Otro punto de interés en Playtime, que podemos observar en su cine anterior pero que aquí es una constante en la mayoría de escenas, es el conflicto entre el hombre y la máquina, como cuando trata de hacer funcionar el ordenador que pone en marcha el sistema de avisos del hotel, el maldito mecanismo de las puertas o el ascensor, auténtico reto para el bueno de Hulot. En cierto modo, Playtime podría ser interpretada como una actualización moderna de Chaplin en Modern Times(1936), al menos en cuanto a crear desequilibrios en el progresismo mercantilista se refiere. Pero quizás el verdadero sentido de la película no sea otro que la constatación de la alineación humana en la sociedad moderna, característica intrínseca al cine de vanguardia de los 60, con directores como Fellini, Bergman o Antonioni a la cabeza. Tati participa de ella añadiendo su personal sentido de la comedia, con escenas llenas de  gracia y encanto, como la de la cena en el restaurante con los camareros intercambiando la ropa o la secuencia en la que la cabeza de la inmóvil oficinista gira 90 grados para seguir los movimientos de Monsieur Hulot y acabar mostrándose siempre de frente, pero todos estos gags tan propios de Tati son solo un ángulo de la cámara, porque la misma secuencia toma al unísono toda la frialdad de la cuadriculada oficina dando la sensación de espacio triste y vacío, a pesar de que en realidad está repleto de gentes que hacen sus gestiones en compartimentos estancos.

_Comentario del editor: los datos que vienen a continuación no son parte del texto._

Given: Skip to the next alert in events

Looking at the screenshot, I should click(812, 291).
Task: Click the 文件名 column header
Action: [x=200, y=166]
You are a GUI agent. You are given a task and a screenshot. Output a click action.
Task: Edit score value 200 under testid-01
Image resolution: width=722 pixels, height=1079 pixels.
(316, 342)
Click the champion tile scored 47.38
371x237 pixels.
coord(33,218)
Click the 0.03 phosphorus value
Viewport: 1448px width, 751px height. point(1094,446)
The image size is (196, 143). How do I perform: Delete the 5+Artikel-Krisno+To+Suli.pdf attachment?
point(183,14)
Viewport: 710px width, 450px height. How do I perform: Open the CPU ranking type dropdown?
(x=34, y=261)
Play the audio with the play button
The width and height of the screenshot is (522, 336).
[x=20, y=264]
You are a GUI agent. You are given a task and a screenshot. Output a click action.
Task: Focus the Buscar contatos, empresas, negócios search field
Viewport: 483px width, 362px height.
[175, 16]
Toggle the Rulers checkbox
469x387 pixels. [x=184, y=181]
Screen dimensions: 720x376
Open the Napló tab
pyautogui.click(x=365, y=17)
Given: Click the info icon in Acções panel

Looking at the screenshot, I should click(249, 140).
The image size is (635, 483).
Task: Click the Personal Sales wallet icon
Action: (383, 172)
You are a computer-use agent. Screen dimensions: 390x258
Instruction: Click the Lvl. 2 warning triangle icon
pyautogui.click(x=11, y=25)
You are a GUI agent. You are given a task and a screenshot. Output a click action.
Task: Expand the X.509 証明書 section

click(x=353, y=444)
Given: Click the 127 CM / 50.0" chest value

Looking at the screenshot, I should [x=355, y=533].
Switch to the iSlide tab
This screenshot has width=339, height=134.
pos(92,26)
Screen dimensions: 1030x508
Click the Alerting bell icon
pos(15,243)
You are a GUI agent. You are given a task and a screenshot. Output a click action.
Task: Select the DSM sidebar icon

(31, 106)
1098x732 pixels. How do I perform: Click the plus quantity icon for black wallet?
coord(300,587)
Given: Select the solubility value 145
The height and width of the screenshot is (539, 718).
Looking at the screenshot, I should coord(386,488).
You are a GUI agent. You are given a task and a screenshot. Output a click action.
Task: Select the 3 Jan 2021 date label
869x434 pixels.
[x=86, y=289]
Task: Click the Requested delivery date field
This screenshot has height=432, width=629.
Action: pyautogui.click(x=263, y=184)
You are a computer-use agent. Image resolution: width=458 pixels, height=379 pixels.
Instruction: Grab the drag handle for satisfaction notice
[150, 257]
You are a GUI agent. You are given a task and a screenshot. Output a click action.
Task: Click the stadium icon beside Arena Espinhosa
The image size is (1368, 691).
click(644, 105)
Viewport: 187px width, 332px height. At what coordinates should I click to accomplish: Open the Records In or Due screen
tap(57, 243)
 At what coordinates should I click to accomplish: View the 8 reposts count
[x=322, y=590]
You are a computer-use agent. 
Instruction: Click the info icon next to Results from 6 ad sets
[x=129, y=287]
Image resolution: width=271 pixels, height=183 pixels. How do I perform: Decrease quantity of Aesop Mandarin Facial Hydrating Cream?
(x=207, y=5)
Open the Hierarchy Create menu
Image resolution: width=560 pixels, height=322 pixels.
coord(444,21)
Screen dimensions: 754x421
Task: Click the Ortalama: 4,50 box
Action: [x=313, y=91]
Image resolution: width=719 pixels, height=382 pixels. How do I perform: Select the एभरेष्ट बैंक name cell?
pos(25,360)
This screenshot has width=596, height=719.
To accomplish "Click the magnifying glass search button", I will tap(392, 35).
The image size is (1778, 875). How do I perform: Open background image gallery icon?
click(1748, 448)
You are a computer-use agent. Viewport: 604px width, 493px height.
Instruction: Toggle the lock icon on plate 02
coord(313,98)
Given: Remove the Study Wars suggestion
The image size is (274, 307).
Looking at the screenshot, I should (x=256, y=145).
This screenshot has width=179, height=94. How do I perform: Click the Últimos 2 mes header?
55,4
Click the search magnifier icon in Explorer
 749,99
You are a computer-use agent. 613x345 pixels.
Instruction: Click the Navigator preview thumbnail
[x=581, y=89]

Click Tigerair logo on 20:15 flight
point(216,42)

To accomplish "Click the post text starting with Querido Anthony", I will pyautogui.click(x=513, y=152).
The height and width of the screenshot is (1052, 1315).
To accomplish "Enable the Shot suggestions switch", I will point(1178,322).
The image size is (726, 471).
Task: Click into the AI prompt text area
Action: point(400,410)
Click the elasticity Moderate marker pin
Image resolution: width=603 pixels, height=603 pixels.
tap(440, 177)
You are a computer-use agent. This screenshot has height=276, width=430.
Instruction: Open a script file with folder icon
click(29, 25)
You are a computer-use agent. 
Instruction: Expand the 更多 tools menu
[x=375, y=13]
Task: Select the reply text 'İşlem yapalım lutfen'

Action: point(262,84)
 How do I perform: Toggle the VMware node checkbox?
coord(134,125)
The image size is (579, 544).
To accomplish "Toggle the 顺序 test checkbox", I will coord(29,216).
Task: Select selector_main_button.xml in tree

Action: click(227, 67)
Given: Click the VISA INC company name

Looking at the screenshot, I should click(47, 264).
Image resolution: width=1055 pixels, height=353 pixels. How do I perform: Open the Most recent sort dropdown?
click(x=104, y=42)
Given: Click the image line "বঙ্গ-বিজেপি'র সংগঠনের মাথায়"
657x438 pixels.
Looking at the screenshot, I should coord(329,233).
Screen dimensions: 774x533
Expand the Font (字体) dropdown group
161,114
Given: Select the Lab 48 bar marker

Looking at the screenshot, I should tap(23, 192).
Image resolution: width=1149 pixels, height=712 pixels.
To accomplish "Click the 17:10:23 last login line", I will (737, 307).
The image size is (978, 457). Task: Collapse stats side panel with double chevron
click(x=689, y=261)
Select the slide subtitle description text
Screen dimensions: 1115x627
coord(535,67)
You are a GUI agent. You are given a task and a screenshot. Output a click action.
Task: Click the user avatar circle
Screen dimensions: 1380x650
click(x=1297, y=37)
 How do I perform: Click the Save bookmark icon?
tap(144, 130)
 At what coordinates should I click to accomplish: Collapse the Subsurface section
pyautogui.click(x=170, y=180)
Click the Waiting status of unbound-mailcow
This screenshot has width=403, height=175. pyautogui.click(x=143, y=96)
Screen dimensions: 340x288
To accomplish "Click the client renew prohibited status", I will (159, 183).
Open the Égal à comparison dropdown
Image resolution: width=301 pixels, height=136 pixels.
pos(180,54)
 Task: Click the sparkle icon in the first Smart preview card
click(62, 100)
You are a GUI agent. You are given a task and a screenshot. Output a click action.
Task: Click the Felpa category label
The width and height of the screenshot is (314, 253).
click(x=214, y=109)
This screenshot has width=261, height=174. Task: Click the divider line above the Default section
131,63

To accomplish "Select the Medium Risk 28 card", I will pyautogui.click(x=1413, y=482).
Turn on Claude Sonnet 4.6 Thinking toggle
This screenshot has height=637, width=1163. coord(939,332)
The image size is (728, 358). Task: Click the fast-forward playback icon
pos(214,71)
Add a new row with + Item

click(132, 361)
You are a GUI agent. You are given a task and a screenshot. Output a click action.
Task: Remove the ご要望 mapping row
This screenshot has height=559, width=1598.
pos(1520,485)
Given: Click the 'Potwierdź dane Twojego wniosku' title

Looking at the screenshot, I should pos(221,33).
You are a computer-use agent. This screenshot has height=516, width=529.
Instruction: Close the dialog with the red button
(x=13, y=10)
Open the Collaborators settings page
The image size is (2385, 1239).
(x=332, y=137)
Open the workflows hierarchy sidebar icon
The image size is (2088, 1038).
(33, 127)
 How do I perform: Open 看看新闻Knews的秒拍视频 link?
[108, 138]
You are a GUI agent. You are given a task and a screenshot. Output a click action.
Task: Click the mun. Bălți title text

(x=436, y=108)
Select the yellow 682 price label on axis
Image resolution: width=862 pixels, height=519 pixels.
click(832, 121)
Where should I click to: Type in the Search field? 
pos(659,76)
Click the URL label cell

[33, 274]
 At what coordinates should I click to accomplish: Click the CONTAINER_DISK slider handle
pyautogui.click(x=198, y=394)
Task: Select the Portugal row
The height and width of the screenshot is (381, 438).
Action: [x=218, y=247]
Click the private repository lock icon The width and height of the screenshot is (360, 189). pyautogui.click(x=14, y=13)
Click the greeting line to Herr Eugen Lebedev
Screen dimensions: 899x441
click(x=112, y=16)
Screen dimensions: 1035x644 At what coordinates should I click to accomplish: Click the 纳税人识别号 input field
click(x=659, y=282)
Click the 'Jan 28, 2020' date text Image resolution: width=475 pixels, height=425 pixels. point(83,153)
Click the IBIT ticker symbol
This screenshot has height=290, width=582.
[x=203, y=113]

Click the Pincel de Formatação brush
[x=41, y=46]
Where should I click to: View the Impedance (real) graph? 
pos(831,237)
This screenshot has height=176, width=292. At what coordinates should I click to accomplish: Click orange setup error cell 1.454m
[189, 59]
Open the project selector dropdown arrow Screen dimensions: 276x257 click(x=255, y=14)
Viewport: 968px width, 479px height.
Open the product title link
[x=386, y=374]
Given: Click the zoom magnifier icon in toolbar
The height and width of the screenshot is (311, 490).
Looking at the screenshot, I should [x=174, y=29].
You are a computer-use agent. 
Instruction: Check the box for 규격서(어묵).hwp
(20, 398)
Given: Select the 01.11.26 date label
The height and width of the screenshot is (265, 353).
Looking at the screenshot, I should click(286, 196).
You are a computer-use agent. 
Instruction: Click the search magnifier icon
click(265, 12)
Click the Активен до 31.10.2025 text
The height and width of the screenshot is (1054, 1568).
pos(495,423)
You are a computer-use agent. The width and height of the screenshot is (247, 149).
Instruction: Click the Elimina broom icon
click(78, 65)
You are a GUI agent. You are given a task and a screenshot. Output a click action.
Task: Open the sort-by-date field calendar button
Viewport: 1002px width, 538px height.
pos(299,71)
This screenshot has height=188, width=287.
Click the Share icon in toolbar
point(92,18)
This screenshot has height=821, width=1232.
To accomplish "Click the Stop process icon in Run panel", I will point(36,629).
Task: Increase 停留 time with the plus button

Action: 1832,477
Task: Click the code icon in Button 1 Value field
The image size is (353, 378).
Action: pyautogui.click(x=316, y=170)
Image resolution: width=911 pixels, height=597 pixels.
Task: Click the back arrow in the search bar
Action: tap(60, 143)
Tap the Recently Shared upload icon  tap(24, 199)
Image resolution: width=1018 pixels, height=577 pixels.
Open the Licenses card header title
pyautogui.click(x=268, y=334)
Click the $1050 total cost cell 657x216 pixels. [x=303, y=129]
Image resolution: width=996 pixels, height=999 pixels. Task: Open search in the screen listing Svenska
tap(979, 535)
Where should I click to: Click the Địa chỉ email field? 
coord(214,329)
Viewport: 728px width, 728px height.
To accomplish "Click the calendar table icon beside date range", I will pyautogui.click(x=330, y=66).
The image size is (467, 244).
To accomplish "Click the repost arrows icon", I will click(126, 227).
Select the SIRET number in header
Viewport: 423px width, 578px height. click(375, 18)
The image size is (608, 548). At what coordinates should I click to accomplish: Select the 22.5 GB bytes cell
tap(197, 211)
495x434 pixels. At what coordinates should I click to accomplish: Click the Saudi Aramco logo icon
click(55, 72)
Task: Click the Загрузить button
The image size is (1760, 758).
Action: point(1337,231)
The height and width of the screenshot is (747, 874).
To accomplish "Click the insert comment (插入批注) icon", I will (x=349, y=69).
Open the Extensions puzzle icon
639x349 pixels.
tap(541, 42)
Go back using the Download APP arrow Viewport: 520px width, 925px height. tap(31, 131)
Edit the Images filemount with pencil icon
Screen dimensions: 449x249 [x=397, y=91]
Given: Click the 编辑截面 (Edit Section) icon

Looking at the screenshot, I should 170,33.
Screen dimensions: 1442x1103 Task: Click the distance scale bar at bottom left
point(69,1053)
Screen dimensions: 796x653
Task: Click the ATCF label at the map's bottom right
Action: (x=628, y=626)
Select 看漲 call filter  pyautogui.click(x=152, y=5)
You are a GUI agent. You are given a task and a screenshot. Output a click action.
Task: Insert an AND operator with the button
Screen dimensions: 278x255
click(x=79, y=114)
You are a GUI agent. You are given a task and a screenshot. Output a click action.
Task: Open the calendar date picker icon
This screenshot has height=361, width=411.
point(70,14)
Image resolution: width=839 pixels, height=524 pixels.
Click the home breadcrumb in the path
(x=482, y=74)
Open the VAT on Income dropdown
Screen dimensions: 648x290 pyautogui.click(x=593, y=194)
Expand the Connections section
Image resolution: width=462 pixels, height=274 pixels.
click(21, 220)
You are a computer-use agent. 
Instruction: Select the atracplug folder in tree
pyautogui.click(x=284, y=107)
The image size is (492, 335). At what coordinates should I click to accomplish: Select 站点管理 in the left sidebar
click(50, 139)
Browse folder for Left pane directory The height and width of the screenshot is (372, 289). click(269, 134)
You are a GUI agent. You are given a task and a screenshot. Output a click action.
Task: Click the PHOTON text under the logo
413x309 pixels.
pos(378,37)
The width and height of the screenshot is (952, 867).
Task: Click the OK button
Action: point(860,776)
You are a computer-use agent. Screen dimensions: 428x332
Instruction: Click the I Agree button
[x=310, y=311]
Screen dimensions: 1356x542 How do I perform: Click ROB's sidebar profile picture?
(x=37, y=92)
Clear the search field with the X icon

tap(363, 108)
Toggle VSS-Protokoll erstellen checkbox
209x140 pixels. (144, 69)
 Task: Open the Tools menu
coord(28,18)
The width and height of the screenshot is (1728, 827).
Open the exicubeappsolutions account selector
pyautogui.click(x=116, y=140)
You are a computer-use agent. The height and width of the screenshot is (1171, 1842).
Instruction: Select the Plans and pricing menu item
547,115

Armado con su sombrero, su habitual traje y el característico paraguas, Tati es a través de Hulot un visionario de la sociedad futura que no pudo ver, invitándonos a pensar si quizás toda esa tecnología automatizada nos simplifica la vida o nos la hará en realidad más difícil en demasiados momentos. Invitación nunca exenta de buen humor, mucha pericia visual con la cámara, originales ocurrencias dramáticas y un obsesivo perfeccionismo que le llevaría casi a la ruina: nueve meses tardó en rodar el filme y más de un año en montarlo y, según se dice, las discusiones con los miembros del equipo eran una constante diaria en el trabajo. El esfuerzo se vería recompensado con el reconocimiento indiscutible de la crítica internacional y una huella imborrable en toda una tradición de cómicos que, con el Cine como medio de expresión, han utilizado el arte visual y el sonido como auténticos protagonistas de sus películas.